[Start of Attachment]
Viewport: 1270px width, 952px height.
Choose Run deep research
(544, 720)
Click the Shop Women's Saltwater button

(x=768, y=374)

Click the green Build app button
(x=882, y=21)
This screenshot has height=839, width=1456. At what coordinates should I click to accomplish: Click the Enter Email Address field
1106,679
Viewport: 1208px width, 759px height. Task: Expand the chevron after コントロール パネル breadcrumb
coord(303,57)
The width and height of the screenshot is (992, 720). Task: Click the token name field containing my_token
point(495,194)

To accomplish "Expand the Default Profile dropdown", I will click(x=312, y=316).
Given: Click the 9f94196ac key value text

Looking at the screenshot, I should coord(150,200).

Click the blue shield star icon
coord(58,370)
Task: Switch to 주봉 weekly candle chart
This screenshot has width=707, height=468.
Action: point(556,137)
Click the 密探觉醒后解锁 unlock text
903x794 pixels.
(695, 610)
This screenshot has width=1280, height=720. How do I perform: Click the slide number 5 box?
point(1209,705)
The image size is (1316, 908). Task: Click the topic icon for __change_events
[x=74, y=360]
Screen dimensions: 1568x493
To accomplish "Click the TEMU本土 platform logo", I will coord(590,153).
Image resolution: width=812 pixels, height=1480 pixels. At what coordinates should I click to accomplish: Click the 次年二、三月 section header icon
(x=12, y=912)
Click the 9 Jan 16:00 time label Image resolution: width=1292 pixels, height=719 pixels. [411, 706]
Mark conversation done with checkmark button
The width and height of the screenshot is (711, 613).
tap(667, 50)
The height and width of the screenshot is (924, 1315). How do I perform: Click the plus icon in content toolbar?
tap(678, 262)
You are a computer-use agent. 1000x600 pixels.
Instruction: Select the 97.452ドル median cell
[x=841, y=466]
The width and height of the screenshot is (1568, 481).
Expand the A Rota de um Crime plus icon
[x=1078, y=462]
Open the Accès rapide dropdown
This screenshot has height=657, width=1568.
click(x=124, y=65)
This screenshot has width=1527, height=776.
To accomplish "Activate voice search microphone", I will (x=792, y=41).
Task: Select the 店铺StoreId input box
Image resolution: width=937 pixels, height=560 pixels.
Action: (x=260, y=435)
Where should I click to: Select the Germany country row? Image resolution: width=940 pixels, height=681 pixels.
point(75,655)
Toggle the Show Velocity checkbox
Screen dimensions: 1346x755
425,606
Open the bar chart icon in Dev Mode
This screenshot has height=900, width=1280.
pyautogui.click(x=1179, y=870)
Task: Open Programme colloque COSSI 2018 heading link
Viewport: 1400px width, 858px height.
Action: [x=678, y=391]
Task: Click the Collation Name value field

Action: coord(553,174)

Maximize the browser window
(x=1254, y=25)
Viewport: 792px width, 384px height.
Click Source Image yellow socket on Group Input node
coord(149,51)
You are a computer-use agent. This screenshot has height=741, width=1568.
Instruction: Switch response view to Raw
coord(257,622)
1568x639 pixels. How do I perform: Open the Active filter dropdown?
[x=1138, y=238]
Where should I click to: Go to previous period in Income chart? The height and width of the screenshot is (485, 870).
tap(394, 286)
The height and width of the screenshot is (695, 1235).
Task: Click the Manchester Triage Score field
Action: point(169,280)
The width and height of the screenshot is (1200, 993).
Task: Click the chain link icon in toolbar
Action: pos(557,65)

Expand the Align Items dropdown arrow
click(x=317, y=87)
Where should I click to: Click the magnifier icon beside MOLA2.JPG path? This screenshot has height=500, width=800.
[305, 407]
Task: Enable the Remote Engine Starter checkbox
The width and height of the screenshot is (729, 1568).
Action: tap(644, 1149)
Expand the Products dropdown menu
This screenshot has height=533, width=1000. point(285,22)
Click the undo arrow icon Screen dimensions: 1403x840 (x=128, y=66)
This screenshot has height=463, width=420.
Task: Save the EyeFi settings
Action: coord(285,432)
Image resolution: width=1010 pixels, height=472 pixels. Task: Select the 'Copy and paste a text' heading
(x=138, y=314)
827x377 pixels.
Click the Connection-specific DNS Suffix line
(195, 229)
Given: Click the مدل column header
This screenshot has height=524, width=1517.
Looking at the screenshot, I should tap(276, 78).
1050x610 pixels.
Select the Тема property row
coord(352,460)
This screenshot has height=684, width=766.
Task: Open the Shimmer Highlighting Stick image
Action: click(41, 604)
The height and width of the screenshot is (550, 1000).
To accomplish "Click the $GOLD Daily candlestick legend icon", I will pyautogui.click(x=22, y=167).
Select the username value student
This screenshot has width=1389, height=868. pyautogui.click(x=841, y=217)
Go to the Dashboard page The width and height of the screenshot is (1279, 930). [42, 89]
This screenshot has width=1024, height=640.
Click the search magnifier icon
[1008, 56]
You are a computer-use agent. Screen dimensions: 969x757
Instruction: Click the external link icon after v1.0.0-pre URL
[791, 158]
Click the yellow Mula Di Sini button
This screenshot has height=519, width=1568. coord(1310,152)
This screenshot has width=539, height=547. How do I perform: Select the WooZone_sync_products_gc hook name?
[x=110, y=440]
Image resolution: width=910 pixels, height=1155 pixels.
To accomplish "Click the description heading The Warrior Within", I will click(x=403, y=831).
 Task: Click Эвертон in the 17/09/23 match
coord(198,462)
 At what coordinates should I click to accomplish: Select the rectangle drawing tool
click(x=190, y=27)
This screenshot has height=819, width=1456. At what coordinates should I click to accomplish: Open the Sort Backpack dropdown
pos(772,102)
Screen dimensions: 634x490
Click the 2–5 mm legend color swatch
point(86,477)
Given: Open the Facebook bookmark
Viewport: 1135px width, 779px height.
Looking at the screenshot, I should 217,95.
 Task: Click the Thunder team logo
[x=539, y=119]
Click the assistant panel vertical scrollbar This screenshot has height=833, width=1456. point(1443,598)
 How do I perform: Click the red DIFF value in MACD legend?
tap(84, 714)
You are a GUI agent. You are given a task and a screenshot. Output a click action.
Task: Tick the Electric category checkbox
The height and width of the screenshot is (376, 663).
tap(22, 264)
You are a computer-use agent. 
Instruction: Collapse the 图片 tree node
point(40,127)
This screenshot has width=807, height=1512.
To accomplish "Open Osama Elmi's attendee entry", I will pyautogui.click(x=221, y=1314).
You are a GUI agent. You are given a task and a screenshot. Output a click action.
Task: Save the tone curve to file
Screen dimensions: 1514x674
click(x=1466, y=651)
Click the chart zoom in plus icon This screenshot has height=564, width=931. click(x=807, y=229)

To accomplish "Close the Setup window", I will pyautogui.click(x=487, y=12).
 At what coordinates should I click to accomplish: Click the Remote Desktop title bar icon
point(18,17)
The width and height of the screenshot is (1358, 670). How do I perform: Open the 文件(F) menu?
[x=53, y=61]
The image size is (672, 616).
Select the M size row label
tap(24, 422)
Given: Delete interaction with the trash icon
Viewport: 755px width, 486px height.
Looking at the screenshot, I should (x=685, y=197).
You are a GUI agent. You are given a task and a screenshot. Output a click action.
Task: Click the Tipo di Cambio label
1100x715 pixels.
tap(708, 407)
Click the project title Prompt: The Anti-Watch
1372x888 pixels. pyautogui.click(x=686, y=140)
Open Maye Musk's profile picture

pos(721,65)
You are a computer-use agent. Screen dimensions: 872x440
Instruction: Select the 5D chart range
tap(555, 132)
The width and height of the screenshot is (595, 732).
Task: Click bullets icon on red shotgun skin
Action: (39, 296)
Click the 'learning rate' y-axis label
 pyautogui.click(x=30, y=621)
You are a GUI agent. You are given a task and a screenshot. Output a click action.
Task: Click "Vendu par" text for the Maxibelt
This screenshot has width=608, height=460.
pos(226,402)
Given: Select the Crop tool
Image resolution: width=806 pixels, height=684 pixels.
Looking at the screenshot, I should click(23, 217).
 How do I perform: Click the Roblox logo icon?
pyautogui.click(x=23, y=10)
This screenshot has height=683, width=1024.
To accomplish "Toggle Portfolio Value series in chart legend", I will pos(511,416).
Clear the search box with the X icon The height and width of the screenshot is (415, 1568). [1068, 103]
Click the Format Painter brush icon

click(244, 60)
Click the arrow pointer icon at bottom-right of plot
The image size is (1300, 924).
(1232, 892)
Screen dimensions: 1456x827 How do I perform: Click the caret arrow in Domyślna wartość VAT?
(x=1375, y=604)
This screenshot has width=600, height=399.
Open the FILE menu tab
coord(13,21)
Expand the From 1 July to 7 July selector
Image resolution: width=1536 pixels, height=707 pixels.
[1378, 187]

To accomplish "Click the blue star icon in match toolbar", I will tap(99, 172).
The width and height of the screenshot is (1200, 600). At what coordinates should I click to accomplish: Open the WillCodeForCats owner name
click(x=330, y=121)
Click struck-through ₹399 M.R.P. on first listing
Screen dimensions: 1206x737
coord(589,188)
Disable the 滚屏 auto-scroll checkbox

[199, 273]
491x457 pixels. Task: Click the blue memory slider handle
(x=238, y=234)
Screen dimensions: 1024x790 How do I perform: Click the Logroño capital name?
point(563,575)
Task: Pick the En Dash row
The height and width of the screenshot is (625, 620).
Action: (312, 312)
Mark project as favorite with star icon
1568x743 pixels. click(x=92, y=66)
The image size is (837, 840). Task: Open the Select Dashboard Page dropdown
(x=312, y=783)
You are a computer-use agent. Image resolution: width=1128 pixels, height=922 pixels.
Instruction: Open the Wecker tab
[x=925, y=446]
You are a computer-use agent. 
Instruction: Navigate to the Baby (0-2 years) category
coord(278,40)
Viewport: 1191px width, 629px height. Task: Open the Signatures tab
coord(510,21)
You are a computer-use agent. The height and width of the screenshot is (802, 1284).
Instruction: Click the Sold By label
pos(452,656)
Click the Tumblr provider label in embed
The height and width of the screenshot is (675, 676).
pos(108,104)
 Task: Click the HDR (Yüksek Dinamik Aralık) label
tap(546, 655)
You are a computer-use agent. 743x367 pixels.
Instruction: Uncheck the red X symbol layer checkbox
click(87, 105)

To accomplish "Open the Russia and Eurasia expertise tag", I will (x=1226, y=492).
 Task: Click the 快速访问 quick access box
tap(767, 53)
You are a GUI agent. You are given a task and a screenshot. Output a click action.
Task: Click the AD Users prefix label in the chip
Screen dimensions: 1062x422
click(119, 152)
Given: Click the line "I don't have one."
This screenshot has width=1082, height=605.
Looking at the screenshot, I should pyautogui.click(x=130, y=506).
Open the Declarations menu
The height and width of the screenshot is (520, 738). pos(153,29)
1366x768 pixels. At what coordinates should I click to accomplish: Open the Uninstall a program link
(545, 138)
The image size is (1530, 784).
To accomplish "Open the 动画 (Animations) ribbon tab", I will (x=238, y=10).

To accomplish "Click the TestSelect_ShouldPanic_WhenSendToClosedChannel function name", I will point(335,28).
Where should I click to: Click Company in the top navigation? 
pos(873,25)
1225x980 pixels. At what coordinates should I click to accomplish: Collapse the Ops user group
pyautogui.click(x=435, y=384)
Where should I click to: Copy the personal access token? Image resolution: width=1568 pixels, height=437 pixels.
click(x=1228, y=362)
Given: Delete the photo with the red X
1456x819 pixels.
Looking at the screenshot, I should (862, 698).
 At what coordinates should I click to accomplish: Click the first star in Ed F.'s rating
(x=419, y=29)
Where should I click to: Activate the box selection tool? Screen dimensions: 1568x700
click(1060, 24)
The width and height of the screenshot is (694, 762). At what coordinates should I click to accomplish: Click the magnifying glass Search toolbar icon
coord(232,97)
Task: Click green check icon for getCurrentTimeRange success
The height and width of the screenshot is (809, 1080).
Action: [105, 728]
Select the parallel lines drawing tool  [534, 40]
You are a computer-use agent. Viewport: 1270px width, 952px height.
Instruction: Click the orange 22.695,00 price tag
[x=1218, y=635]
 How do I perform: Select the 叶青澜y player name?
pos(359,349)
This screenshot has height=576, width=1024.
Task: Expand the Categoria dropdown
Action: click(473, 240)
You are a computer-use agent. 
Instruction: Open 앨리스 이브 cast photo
[End of Attachment]
Report back each line of the entries that holds the string "Delete".

__Expected answer__
Given: Delete interaction with the trash icon
Given: Delete the photo with the red X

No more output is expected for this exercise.